EP by The Special A.K.A. featuring Rico
- Released: 11 January 1980
- Recorded: The Lyceum, London, and Tiffany's, Coventry, 1979
- Genres: Ska, 2-tone
- Length: 11:04
- Label: 2 Tone
- Producers: Jerry Dammers and Dave Jordan

The Specials singles chronology
| "Nite Klub" / "A Message to You, Rudy" (1979) | "Too Much Too Young" (1980) | "Rat Race" / "Rude Buoys Outa Jail" (1980) |

= Too Much Too Young (EP) =

Too Much Too Young – The Special A.K.A. Live! is a live EP by the Specials with Rico Rodriguez, released on 11 January 1980. On the original release, the front cover credited the performers as The Special A.K.A. featuring Rico, while the back cover mentions and the labels credited only The Specials.

Renowned for their live shows, the Specials released a five-track live EP in January 1980 as the third single by the band. The EP featured "Too Much Too Young" (originally recorded on the album The Specials) with "Guns of Navarone" recorded live in London; and "Skinhead Symphony" – a medley of "Long Shot Kick De Bucket", "The Liquidator" and "Skinhead Moonstomp" – which was recorded at Tiffany's in Coventry.

Lead track "Too Much Too Young" was based on the 1969 song "Birth Control" by Lloyd Charmers.

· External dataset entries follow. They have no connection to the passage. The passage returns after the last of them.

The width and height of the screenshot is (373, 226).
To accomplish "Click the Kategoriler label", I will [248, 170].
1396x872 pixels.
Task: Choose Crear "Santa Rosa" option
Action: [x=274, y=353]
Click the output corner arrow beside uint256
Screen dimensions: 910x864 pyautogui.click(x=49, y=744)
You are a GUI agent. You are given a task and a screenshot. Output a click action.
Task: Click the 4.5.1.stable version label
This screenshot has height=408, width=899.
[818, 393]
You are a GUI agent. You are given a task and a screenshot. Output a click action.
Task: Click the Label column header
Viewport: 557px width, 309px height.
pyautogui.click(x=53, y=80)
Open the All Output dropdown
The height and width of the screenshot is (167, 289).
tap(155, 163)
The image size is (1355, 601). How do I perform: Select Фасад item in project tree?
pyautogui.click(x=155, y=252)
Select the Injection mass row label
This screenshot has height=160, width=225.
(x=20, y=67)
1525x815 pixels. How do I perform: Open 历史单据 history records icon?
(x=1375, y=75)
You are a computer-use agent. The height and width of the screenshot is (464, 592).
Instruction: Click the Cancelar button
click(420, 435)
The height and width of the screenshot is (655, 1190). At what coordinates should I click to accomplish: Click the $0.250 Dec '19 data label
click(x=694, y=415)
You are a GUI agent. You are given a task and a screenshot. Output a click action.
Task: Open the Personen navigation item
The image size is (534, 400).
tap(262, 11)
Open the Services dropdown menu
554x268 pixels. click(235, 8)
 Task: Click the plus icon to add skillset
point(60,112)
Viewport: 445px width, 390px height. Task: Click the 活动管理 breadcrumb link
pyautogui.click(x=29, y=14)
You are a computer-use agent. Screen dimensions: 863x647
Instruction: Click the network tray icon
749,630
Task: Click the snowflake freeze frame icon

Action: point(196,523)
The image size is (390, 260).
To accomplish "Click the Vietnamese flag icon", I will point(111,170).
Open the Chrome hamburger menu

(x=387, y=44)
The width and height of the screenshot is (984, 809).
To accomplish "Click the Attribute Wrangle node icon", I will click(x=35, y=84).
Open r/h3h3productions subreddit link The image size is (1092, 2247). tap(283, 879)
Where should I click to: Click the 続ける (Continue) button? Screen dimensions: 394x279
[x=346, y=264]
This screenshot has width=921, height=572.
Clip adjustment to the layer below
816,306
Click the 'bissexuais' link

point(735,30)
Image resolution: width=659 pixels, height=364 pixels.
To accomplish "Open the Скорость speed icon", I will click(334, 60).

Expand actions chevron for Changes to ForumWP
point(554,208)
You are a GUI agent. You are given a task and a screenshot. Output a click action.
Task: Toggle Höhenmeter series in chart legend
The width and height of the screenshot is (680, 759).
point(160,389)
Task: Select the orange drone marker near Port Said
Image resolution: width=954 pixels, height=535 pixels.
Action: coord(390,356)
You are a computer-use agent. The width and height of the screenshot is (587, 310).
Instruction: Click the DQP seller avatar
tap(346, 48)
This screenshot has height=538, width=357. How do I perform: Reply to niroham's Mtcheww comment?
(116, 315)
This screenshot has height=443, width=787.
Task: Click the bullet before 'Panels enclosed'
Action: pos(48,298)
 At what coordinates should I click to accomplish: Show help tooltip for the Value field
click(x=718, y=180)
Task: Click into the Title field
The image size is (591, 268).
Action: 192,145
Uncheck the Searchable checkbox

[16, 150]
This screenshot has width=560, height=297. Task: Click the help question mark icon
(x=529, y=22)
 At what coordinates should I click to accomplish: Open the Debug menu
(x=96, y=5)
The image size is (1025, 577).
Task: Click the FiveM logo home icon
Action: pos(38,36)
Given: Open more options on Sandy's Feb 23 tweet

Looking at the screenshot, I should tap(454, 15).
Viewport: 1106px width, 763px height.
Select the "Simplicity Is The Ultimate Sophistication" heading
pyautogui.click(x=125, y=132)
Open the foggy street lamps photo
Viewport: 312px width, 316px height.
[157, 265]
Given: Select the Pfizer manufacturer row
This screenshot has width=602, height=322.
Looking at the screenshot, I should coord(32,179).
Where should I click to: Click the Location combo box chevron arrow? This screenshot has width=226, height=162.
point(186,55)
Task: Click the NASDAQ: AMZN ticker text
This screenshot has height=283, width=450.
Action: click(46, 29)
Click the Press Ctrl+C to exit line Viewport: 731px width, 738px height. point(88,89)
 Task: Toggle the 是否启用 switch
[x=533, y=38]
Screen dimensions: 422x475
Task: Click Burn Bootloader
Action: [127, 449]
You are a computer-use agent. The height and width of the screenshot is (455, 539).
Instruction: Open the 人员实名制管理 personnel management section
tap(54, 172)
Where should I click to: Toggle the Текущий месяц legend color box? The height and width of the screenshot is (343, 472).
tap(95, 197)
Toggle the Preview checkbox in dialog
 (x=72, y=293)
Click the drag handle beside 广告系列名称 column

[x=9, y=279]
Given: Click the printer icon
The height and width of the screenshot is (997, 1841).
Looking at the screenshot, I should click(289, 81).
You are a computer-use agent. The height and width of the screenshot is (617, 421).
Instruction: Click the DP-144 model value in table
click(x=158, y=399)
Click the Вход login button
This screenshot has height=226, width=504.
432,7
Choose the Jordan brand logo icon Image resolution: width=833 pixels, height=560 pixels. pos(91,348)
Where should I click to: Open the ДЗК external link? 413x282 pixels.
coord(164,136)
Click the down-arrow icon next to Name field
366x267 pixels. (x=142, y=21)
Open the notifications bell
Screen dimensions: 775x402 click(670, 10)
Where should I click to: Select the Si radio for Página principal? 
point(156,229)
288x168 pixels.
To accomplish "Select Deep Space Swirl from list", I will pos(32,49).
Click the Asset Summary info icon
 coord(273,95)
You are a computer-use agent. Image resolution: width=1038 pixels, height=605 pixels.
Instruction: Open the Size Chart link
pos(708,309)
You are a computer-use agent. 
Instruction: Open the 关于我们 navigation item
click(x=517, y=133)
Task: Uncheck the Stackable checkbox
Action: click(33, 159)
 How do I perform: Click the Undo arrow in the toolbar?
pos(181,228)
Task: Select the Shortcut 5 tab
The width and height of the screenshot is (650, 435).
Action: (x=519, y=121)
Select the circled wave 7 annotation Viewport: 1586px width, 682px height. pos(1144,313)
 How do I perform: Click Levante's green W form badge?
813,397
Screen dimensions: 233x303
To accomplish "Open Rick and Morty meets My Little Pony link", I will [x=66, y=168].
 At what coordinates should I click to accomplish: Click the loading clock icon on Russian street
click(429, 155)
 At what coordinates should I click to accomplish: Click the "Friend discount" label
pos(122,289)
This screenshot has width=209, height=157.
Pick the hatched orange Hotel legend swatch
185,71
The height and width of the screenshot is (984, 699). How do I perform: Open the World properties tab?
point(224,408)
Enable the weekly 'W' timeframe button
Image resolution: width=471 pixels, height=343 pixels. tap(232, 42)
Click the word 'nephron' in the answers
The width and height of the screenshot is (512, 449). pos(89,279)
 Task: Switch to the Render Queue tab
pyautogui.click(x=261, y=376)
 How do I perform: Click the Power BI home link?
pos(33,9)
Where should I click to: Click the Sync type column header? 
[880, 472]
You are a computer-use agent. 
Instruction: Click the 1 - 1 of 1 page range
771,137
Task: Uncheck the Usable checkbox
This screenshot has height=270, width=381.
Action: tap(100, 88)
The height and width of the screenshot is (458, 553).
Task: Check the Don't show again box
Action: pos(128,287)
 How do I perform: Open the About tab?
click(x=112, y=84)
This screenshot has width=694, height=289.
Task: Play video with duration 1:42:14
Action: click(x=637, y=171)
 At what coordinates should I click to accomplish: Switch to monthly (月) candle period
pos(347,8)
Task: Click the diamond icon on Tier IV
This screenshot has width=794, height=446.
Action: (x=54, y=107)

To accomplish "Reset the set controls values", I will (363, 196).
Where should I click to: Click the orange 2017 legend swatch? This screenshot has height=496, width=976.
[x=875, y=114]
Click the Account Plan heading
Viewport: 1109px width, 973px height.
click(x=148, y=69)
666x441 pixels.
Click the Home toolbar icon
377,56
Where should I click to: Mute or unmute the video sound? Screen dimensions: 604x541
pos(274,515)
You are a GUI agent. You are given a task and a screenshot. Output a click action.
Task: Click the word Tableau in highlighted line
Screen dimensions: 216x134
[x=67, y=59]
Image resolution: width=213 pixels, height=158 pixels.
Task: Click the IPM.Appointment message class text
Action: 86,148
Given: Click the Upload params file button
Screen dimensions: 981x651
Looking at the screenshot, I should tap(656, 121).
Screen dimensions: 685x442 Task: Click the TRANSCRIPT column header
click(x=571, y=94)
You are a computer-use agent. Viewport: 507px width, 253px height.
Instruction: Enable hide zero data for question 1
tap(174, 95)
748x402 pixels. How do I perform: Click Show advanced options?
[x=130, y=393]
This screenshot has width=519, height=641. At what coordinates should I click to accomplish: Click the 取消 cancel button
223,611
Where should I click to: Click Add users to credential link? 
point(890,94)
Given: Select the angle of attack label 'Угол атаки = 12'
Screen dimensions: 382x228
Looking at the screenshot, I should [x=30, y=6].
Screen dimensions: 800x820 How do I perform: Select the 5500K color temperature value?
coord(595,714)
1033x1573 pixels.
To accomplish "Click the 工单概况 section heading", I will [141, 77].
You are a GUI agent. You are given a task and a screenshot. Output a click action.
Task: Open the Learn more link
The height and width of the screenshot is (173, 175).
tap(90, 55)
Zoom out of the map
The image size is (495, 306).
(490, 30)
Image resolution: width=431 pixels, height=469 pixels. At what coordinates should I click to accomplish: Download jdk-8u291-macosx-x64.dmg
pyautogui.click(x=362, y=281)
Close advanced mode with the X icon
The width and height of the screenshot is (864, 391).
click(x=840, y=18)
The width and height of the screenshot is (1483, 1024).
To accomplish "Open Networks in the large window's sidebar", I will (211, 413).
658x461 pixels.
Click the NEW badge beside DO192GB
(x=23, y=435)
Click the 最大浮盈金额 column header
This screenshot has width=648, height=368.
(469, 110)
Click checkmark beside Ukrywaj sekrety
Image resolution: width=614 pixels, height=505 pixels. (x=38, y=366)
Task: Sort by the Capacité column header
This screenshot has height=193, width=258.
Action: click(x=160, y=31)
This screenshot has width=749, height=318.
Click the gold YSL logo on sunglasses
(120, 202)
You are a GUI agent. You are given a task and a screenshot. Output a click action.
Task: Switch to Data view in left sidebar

Contrary to what is sometimes stated, "Too Much Too Young" was not banned by the BBC due to mentions of contraception in the lyrics. However, when the song's promotional video was featured on Top of the Pops, it was cut off just before the final line, "try wearing a cap".

The song topped the UK Singles Chart for two weeks in February 1980. It became only the second EP to top the chart after Demis Roussos's The Roussos Phenomenon EP in 1976, and was also the first live recording to top the chart since Billy Connolly's "D.I.V.O.R.C.E." in 1975. At 2:04, it was the shortest song to reach No. 1 on the UK Singles Chart in the 1980s.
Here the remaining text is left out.